Answer

**step1** Understanding the Problem Requirements

The problem asks us to find a polynomial, $$P(x)$$, that satisfies several conditions:
1. It is a degree 3 polynomial.
2. It has real coefficients.
3. It has zeros at 5 and 3i.
4. Its leading coefficient is 1.
We need to write the final polynomial in expanded form, including $$P(x)$$.

**step2** Determining All Zeros of the Polynomial

A fundamental property of polynomials with real coefficients is that if a complex number $$a+bi$$ (where $$b \neq 0$$) is a zero, then its complex conjugate $$a-bi$$ must also be a zero.
The given zeros are:
1. $$z_1 = 5$$ (This is a real zero.)
2. $$z_2 = 3i$$ (This is a complex zero, which can be written as $$0 + 3i$$.)
Since the polynomial has real coefficients and $$3i$$ is a zero, its conjugate must also be a zero.
The conjugate of $$3i$$ is $$-3i$$ (which can be written as $$0 - 3i$$).
So, the third zero is $$z_3 = -3i$$.
Therefore, the three zeros of the degree 3 polynomial are 5, 3i, and -3i.
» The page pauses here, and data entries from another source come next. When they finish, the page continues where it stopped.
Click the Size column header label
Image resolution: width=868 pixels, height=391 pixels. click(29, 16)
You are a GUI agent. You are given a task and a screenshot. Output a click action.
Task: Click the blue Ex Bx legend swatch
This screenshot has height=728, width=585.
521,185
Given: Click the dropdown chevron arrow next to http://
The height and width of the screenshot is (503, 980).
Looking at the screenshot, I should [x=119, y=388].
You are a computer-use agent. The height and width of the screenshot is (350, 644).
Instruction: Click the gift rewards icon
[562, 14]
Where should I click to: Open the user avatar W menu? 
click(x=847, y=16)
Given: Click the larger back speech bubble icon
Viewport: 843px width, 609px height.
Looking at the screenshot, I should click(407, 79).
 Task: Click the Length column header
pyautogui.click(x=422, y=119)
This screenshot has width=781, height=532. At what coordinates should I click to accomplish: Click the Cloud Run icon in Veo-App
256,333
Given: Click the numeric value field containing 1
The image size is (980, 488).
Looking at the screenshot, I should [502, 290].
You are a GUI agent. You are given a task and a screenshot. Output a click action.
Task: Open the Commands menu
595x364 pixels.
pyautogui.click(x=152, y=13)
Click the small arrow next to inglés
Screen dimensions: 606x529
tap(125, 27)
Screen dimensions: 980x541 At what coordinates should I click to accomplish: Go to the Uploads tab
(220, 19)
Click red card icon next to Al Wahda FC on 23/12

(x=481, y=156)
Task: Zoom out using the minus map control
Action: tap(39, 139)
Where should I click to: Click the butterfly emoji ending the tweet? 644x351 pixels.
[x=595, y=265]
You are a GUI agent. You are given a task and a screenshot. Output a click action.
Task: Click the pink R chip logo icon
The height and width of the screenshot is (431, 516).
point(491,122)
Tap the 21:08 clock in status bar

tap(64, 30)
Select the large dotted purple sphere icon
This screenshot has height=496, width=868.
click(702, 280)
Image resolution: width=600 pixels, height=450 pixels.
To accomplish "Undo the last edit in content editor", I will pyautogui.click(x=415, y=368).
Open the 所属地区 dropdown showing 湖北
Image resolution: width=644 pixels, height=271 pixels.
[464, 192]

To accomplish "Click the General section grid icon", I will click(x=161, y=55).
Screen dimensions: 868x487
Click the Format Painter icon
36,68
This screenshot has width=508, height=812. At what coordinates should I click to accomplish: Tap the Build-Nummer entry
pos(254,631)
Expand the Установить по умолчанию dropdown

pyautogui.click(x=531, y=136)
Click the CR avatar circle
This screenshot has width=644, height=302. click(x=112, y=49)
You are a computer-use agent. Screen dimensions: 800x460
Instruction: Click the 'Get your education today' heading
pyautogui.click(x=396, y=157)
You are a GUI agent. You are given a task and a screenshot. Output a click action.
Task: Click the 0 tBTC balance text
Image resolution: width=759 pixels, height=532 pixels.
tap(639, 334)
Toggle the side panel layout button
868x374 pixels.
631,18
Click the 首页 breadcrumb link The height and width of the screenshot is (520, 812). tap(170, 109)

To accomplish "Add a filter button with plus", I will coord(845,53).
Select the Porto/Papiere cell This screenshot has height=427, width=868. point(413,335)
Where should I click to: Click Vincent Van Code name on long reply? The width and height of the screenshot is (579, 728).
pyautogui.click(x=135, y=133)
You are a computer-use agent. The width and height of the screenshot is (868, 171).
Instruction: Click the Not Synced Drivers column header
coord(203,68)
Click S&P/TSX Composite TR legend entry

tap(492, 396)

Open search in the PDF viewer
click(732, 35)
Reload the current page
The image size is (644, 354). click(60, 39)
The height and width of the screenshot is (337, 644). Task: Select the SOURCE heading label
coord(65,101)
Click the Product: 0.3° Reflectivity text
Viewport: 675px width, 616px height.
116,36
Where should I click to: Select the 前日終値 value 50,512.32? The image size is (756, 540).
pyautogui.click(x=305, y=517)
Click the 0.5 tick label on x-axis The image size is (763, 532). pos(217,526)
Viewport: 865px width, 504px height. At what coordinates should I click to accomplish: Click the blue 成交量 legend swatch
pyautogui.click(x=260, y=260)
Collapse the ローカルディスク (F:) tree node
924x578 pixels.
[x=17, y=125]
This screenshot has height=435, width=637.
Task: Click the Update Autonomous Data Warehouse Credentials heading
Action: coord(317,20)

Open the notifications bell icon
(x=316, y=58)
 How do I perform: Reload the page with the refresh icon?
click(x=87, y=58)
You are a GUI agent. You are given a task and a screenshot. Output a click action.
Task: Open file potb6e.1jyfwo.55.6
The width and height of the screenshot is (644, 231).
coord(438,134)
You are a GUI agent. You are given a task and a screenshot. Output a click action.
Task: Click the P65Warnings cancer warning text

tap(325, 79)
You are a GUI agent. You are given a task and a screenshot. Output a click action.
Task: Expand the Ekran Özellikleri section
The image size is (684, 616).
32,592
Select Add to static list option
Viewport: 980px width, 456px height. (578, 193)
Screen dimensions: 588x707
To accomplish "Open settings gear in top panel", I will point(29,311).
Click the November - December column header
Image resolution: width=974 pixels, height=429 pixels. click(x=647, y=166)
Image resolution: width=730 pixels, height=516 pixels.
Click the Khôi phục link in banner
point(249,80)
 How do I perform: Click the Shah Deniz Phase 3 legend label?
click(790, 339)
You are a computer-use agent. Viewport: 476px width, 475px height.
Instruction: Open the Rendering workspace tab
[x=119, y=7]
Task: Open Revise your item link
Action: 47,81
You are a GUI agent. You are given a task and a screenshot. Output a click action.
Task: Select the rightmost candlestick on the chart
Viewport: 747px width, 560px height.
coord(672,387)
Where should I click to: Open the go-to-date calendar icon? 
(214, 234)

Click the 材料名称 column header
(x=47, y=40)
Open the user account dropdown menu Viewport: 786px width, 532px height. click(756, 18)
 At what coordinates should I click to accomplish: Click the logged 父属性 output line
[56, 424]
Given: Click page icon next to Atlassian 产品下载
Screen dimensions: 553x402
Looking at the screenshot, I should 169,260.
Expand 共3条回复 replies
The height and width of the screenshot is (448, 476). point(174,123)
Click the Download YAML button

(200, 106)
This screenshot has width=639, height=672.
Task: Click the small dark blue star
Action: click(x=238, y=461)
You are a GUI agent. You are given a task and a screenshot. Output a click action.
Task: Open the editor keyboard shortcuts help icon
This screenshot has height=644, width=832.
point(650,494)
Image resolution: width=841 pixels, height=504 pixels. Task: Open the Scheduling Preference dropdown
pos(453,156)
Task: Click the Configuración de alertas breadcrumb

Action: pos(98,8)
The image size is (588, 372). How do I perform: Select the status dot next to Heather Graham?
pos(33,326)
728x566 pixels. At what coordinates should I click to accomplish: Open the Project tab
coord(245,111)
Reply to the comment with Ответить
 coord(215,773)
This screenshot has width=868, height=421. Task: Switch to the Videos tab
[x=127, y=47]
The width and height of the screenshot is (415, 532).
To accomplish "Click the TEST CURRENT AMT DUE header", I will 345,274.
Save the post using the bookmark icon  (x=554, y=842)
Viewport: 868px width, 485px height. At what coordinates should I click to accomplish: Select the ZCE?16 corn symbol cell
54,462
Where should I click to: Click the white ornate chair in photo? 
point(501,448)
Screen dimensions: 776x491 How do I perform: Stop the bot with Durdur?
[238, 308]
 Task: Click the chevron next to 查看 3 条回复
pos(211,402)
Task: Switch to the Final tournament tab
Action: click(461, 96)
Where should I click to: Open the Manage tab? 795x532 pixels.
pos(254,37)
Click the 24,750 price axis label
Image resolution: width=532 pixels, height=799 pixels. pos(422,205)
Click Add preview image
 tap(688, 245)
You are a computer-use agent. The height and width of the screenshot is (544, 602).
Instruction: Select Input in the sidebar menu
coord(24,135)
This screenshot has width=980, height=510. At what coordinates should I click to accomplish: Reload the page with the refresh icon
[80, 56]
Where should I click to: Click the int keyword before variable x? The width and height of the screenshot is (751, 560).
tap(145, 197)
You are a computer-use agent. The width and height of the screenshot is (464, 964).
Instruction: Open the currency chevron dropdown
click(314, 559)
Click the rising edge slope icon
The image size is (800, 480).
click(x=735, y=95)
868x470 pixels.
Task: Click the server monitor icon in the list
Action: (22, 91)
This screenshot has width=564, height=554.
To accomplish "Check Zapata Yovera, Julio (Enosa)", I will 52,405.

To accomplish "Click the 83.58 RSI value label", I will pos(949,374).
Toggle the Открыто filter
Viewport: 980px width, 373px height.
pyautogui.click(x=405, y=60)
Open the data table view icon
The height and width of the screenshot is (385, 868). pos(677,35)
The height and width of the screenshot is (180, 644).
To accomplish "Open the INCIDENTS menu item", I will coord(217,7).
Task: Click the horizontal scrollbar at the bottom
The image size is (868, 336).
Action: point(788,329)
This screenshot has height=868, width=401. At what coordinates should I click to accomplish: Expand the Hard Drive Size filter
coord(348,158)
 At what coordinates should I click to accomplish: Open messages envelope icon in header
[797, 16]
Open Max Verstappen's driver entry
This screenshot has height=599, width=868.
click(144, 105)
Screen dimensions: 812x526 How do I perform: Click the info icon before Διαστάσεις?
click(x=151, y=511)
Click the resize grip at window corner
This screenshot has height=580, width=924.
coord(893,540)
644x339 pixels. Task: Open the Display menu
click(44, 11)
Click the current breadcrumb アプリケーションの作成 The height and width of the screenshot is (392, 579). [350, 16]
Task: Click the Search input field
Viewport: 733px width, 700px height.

**step3** Formulating the Polynomial in Factored Form

For a polynomial with a leading coefficient 'a' and zeros $$r_1, r_2, \dots, r_n$$, its factored form is given by:
$$P(x) = a(x - r_1)(x - r_2)\dots(x - r_n)$$
In this problem, the degree is 3, so we have three zeros. The leading coefficient is given as $$a = 1$$.
Using the zeros $$r_1 = 5$$, $$r_2 = 3i$$, and $$r_3 = -3i$$, we can write the polynomial in factored form:
$$P(x) = 1 \cdot (x - 5)(x - 3i)(x - (-3i))$$
$$P(x) = (x - 5)(x - 3i)(x + 3i)$$

**step4** Multiplying the Complex Conjugate Factors

To simplify the polynomial, we first multiply the factors involving the complex conjugate zeros:
$$(x - 3i)(x + 3i)$$
This product is in the form of a difference of squares, $$(A - B)(A + B) = A^2 - B^2$$.
Here, $$A = x$$ and $$B = 3i$$.
So, we have:
$$(x - 3i)(x + 3i) = x^2 - (3i)^2$$
Now, we calculate $$(3i)^2$$:
$$(3i)^2 = 3^2 \cdot i^2$$
We know that $$3^2 = 9$$ and, by definition of the imaginary unit, $$i^2 = -1$$.
Therefore, $$(3i)^2 = 9 \cdot (-1) = -9$$.
Substitute this value back into the expression:
$$x^2 - (-9) = x^2 + 9$$
Now, the polynomial can be written as:
$$P(x) = (x - 5)(x^2 + 9)$$

**step5** Expanding the Polynomial to Standard Form

Finally, we expand the polynomial by multiplying the remaining factors to get the standard form:
$$P(x) = (x - 5)(x^2 + 9)$$
We distribute each term from the first parenthesis to each term in the second parenthesis:
$$P(x) = x \cdot (x^2 + 9) - 5 \cdot (x^2 + 9)$$
Perform the multiplication:
$$x \cdot x^2 = x^3$$
$$x \cdot 9 = 9x$$
$$-5 \cdot x^2 = -5x^2$$
$$-5 \cdot 9 = -45$$
Combine these results:
$$P(x) = x^3 + 9x - 5x^2 - 45$$
To present the polynomial in standard form, we arrange the terms in descending order of their exponents:
$$P(x) = x^3 - 5x^2 + 9x - 45$$
This is the degree 3 polynomial with real coefficients, zeros 5 and 3i, and a leading coefficient of 1, written in expanded form.